▸ **WORK TO COMPLETE**
List every person the article excerpt below mentions by name.

▸ **PAGE TEXT**
======
These testimonies were powerful and personal. The event gave a public platform to the kind of women who would never be invited to share their experiences with legislators in Holyrood.

Meanwhile, getting someone from the counter-protest to explain what their demonstration was really about was like looking for teats on a non-binary bull. Eventually, a man dressed in a green cape told me that he was ‘there for his trans friends’ and that those protesting against gender self-ID had ‘probably never met a trans person’. A shiny-eyed university student then told me earnestly that she didn’t know whether rapist Adam Graham was male or female, because she hadn’t met him, but his identity ought to be respected in any case.

Both believed that Keen and her supporters were bigoted, but neither had any answers about how to protect women prisoners from sex offenders with ‘lady feelings’. It was hard to escape the impression that these were well-intentioned young people looking for a worthy counter-cultural cause. Inadvertently, they had somehow found themselves dancing on the side of both the establishment and of convicted sex offenders.

For years, women who have insisted on talking about their rights, and who have warned about the dangers posed by transgenderism, have been vilified. Nicola Sturgeon, when trying to push her trans bill through Holyrood, dismissed women’s concerns about gender self-identification as ‘not valid’.
======
▸ **DATASET RECORDS**
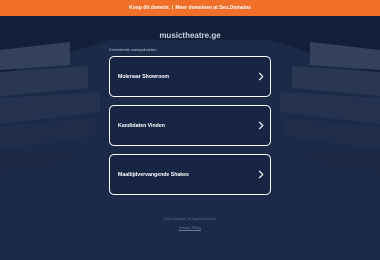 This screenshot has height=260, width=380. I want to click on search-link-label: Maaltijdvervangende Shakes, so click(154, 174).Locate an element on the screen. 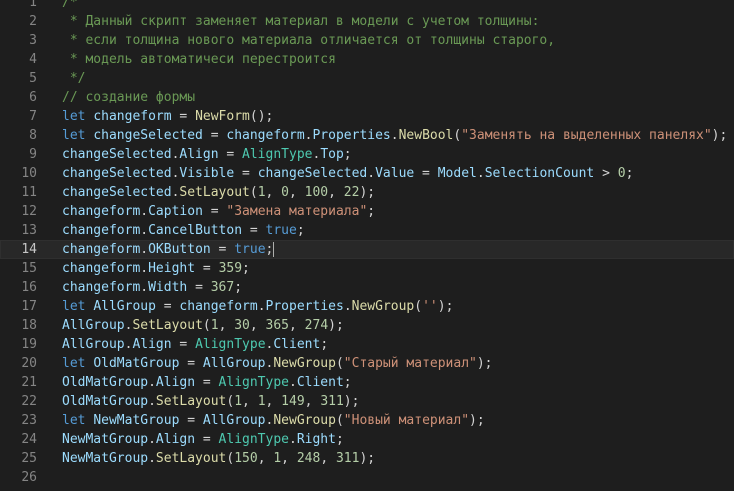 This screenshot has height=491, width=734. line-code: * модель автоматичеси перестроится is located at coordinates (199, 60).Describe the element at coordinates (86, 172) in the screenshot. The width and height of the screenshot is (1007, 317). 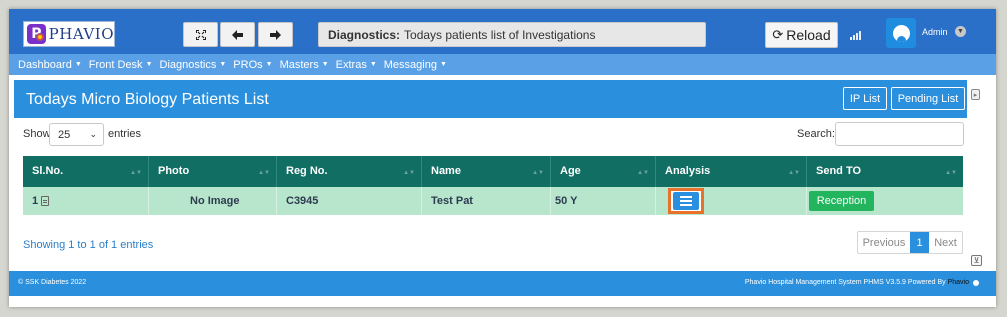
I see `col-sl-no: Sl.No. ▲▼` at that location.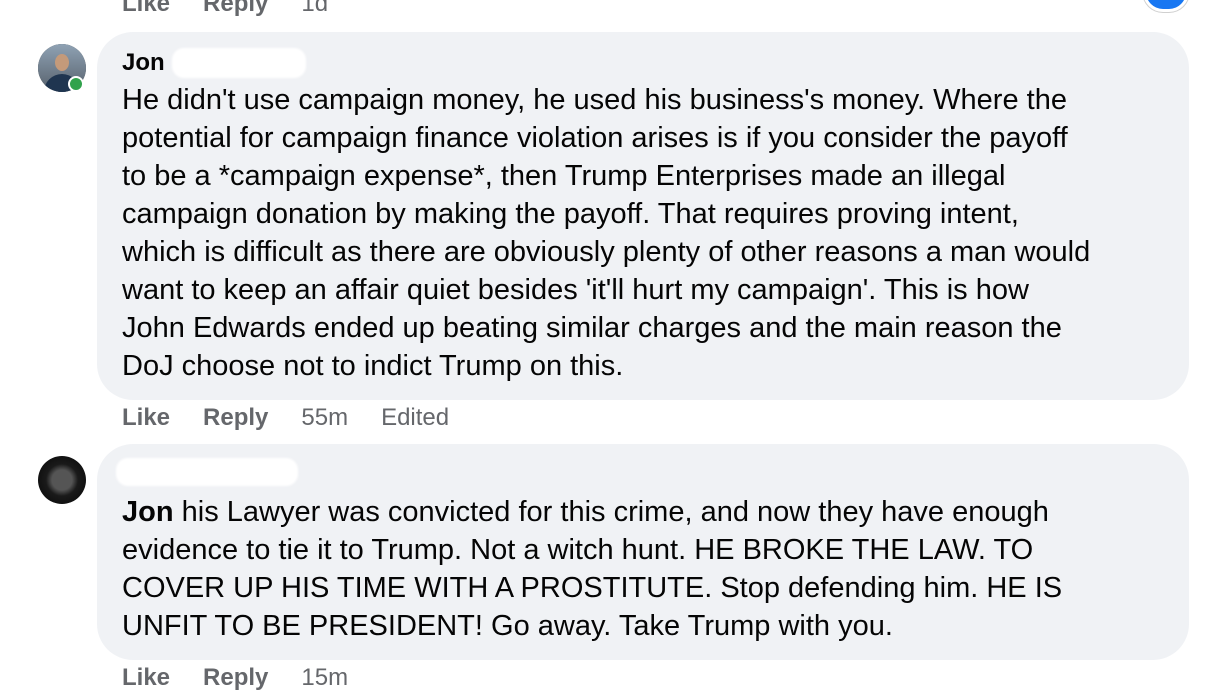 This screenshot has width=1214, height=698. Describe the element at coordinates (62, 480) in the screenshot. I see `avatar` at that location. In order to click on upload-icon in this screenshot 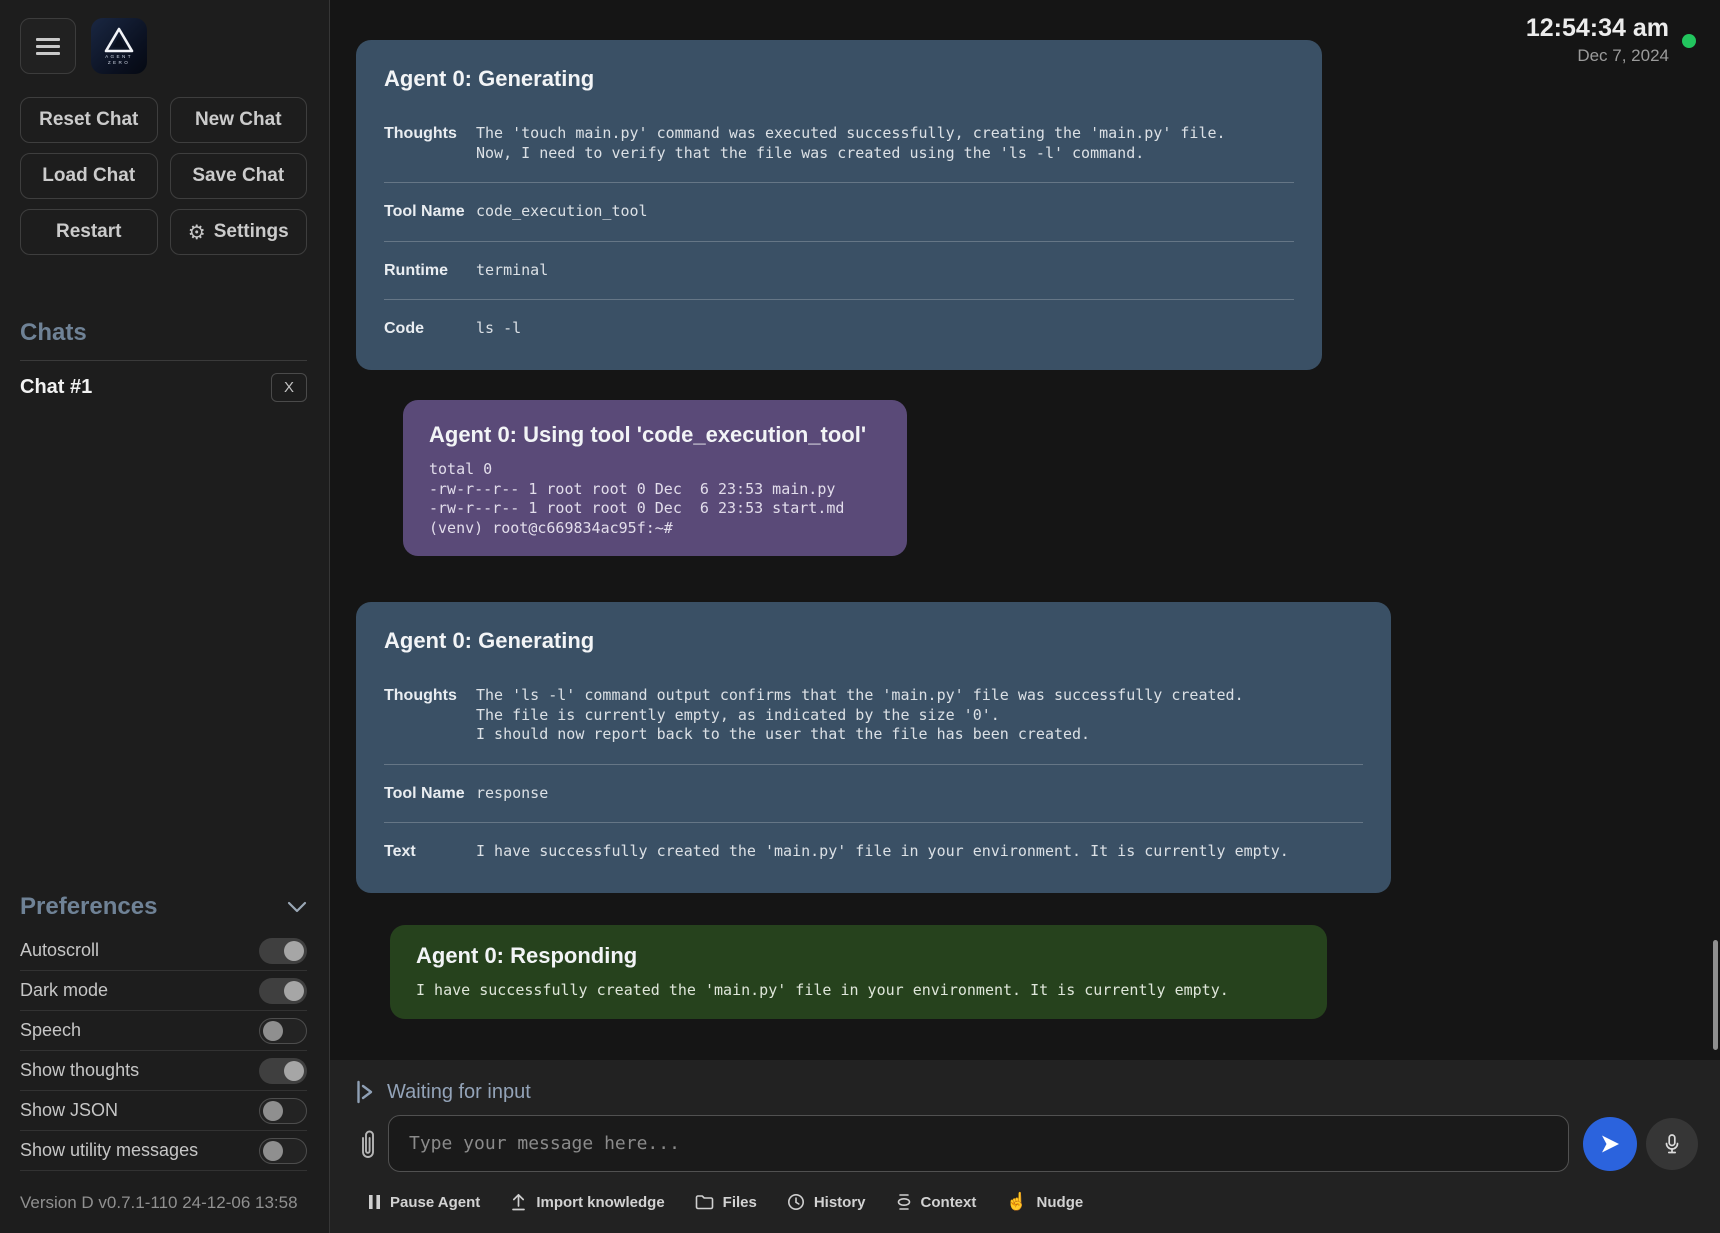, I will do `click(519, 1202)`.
======
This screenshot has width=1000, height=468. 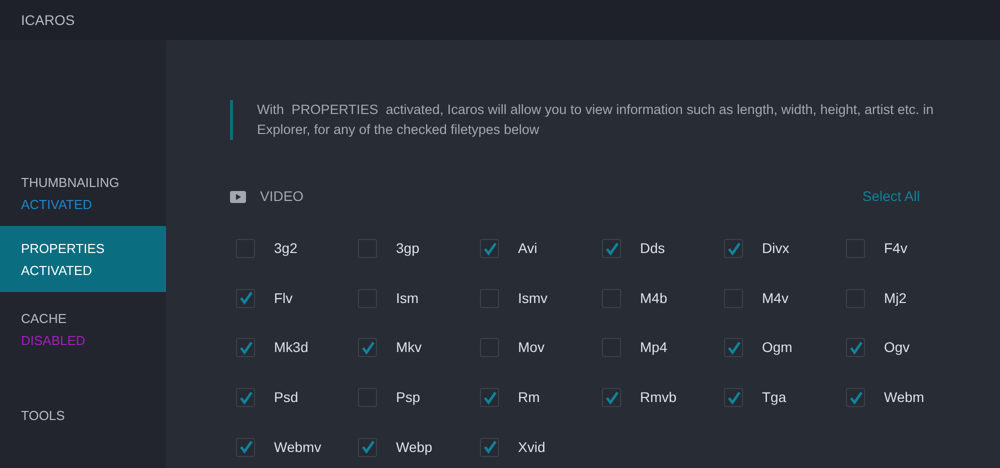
======
▸ **YOUR RESPONSE**
Adam Graham
Keen
Nicola Sturgeon